Le jeune homme leva les yeux au ciel.

    –Tu viens de m'étrangler, rétorqua-t-il. Alors j'attends une autre réponse.

Ryden jura, avant de le fusiller du regard.

    –Je sais ! cracha-t-il avec hargne. Et tu peux me croire, je suis désolé. Mais je ne comprend pas ce qu'il s'est passé. Il y avait cette ombre, elle a bondit. Ensuite, la lumière s'est allumée et tu m'as surpris.

    –Une ombre? Il y avait une ombre tu dis ? Pourtant, j'ai fait le tour de l'appartement et il n'y avait personne.

    –Ouais. Figure-toi qu'elle a disparu au moment où j'ai tiré, ou alors c'est quand tu as allumé la lumière, je ne sais pas trop.

Damien resta perplexe devant l'explication de son collègue. Il voulait le croire, mais ça lui semblait un peu tiré par les cheveux. Il devait en parler à son père. Pas pour porter préjudice à Ryden, mais parce que lui, saurait de quoi il retourne.

    –Tu es sûr que tu n'as pas abusé de la boisson ? questionna-t-il néanmoins.

    –Va te faire foutre Damien!      

Le jeune homme sentit sa patience s'effilocher. Sa gorge lui faisait encore mal, ainsi que son dos, vu la brutalité avec laquelle Ryden l'avait plaqué contre le mur. Néanmoins, il s'exorta au calme et leva les mains en signe de paix.

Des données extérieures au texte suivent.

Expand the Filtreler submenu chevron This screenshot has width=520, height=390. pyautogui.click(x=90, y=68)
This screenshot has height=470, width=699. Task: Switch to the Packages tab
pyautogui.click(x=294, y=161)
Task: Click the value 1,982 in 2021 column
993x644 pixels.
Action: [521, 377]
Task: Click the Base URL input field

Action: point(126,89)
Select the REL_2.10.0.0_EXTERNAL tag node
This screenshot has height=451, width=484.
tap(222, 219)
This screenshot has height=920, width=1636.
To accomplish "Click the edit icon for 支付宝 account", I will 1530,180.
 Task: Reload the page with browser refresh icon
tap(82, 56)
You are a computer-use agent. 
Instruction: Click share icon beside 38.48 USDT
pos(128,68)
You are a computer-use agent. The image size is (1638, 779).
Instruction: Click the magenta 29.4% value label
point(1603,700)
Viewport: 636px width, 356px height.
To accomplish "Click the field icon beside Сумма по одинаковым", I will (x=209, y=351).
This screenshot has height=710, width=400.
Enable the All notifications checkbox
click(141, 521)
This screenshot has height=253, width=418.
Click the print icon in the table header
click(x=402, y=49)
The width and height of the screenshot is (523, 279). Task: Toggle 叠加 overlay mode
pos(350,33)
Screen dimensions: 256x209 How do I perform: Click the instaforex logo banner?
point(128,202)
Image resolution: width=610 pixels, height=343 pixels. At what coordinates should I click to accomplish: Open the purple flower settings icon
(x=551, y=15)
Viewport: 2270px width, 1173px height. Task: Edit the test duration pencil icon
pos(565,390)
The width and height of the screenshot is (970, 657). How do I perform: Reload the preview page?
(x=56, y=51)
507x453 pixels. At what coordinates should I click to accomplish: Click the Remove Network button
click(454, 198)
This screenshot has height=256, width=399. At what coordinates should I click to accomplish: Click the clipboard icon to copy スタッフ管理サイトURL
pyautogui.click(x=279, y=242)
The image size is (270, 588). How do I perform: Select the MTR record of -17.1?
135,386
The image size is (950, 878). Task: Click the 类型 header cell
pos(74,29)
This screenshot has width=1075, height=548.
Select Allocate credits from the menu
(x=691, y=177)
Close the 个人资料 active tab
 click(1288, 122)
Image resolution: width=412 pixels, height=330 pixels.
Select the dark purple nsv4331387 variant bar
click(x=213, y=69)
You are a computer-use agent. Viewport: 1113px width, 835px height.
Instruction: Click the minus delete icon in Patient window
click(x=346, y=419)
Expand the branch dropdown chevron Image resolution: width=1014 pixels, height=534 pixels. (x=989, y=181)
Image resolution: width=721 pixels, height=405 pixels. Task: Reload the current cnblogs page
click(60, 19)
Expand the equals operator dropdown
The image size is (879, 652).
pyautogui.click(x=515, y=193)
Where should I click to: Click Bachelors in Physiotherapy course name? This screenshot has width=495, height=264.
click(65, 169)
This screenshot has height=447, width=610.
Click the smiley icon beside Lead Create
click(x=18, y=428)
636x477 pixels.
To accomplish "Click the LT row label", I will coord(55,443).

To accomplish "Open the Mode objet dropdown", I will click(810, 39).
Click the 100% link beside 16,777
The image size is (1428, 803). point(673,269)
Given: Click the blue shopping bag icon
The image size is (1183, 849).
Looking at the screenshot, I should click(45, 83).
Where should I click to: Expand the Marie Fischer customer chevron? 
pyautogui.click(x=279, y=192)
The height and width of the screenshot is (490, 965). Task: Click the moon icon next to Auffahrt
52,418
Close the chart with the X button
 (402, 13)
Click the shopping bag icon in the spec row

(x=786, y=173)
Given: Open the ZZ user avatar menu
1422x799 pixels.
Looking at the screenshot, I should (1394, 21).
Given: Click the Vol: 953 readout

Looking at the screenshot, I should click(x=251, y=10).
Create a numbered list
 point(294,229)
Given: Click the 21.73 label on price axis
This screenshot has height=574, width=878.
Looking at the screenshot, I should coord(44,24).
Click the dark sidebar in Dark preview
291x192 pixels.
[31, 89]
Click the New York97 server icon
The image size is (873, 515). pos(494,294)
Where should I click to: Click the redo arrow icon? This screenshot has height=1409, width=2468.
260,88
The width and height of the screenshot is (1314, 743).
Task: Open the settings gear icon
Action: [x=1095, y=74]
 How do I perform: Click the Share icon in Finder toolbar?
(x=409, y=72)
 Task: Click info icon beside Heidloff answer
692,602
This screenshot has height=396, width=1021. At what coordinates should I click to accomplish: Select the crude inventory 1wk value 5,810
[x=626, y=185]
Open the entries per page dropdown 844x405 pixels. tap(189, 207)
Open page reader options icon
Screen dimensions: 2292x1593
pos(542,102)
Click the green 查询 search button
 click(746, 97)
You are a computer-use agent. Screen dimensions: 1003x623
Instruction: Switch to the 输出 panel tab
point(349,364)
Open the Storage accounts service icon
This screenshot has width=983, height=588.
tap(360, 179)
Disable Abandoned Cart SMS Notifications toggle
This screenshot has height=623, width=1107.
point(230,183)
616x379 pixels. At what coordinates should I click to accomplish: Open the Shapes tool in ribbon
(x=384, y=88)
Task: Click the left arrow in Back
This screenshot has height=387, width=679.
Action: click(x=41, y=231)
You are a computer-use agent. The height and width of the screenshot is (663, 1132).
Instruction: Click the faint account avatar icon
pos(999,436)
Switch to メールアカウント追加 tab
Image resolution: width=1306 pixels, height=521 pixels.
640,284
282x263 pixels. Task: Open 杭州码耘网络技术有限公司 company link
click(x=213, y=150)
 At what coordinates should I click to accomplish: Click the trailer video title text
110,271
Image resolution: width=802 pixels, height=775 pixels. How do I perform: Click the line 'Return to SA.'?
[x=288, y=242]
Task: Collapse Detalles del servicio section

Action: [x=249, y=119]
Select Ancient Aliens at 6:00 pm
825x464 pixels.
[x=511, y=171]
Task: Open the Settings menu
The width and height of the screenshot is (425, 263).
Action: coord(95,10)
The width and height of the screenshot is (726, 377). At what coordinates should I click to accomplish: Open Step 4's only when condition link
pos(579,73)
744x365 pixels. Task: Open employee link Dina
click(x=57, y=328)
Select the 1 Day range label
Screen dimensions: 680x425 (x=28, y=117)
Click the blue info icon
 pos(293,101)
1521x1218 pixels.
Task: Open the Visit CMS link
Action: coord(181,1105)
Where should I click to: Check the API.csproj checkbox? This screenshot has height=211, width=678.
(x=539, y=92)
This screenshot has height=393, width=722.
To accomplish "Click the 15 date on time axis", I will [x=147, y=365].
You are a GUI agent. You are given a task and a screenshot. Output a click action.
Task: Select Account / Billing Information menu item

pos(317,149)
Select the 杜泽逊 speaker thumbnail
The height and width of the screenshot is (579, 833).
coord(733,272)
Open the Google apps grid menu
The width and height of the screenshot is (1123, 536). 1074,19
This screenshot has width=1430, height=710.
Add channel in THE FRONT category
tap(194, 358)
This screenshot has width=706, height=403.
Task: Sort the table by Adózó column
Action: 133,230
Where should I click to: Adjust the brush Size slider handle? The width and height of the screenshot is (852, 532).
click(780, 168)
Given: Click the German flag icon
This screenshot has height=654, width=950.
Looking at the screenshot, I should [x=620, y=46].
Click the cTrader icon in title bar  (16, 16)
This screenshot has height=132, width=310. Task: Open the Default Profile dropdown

    –Je posais juste la question, vieux. Ce qu'il vient de se passer n'est pas à prendre à la légère. Bref, on en parlera plus tard. Pendant que tu étais aux prises avec une ombre imaginaire, j'ai pu faire le tour du propriétaire. Il n'y a rien, ni personne ici. Ce qui m'étonne étant donné que la porte n'était pas verrouillée et qu'on a entendu du bruit à l'intérieur. Mais il faut se rendre à l'évidence, nous sommes les deux seuls intrus en ce lieu.

Ryden se passa une main dans les cheveux. C'était impossible. Ils avaient bien entendu du bruit.

    –Tu as bien regardé partout? demanda-t-il tout de même.

Cette fois, ce fut lui qui se fit fusiller du regard.

    –Evidement pour qui me prends-tu, répondit sèchement le plus jeune. Je n'ai rien laissé échapper à ma vigilence.

L'ombre d'un sourire naquit sur le visage de l'aîné. Rien ne pouvait échapper à Damien quand ils étaient sur une enquête. Surtout si l'affaire lui semblait intéressante. Il ne savait même pas pourquoi il avait posé la question. Il était sûr que son jeune collègue avec tout passé au crible.

    –Désolé, fit-il simplement. S'il n'y a plus rien à voir, nous devrions partir. Cet endroit me donne des frissons."

Et, sans attendre de réponse, il sortit.